The reason for the creation of the work with boundaries, rectangles, and lines within it is to give the picture plane the appearance of having two dimensions, which is obviously not the case. The pearlescent mica particles trapped within the transparent light sensitive emulsion on the paper reflects light back out at the viewer, giving the impression of the work being backlit, and it's this reflectance of light that is part of the viewers perception of the piece. A piece that's made by the reception of light in the first instance.

I often begin my darkroom days with a period of meditation, my meditation takes the form of silent contemplation of the colours forms and intensities of light. Spending time surveying each one in my mind's eye whilst seated in my darkened blind space of my darkroom. I frequently create work based on ideas I have conceived during my night-time self-hypnosis practice. Through the act of self-hypnosis, I consider my own creativity, spend time in contemplation of colour, of harmony of movement, of the passage of time and of perception. The images in my mind's eye can be both absolute and elusive. They can be very much of the moment. And yet appear timeless. Once in the darkroom and making the work the light finally becomes a material presence.

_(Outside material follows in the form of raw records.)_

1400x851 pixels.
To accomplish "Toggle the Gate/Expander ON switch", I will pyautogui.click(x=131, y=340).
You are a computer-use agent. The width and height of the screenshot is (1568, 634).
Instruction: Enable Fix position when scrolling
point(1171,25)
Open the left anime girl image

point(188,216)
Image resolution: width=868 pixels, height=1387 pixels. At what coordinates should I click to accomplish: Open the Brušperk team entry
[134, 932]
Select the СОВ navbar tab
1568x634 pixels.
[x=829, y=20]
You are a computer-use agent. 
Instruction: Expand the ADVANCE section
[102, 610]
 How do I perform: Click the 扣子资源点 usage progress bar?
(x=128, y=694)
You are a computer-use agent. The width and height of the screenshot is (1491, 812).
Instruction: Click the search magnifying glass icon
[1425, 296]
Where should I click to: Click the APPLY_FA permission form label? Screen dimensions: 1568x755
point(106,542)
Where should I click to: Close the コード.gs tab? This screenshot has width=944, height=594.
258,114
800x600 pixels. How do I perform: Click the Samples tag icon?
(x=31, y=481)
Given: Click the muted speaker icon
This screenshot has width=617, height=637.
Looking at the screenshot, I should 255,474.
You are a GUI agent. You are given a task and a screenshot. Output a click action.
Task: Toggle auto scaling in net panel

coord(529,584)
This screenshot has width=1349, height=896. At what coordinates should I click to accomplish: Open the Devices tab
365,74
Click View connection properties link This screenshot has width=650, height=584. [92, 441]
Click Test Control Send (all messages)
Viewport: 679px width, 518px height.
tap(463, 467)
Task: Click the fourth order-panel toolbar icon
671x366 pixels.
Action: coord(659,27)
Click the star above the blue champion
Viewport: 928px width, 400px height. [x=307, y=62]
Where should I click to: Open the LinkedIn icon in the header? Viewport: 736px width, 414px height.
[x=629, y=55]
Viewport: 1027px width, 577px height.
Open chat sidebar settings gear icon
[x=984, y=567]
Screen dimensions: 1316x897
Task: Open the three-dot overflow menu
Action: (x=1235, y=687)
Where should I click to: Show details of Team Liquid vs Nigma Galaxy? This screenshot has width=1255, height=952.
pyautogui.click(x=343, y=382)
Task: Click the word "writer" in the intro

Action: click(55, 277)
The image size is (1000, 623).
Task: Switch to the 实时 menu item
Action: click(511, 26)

Although my work seems to have no object and seemingly no subject in fact, light is the subject, colour is the subject, perception is the subject. I like to think about light in terms of itself, its transparency its capacity, its volume, its colour. The length of the exposure, the temporal aspect. The colour changing, the materiality of the artwork. It is about the perception of colour, it doesn't require a conventional narrative or symbolism. The Impressionists opened the door to the understanding that our perception of reality is dependent on light. For me, light is the reality in itself, requiring no particular reference in the visible world, rather a visceral response attempt to immerse the viewer in the visual context of light itself. 

So combining the optical spectrum of colour in terms of absolute and universal wavelengths of visible light with the theory of light based on observation and perception, together they form something greater. Because here we're talking about the experience, the qualities of light, the perception of colours, and how they're received in a physical from.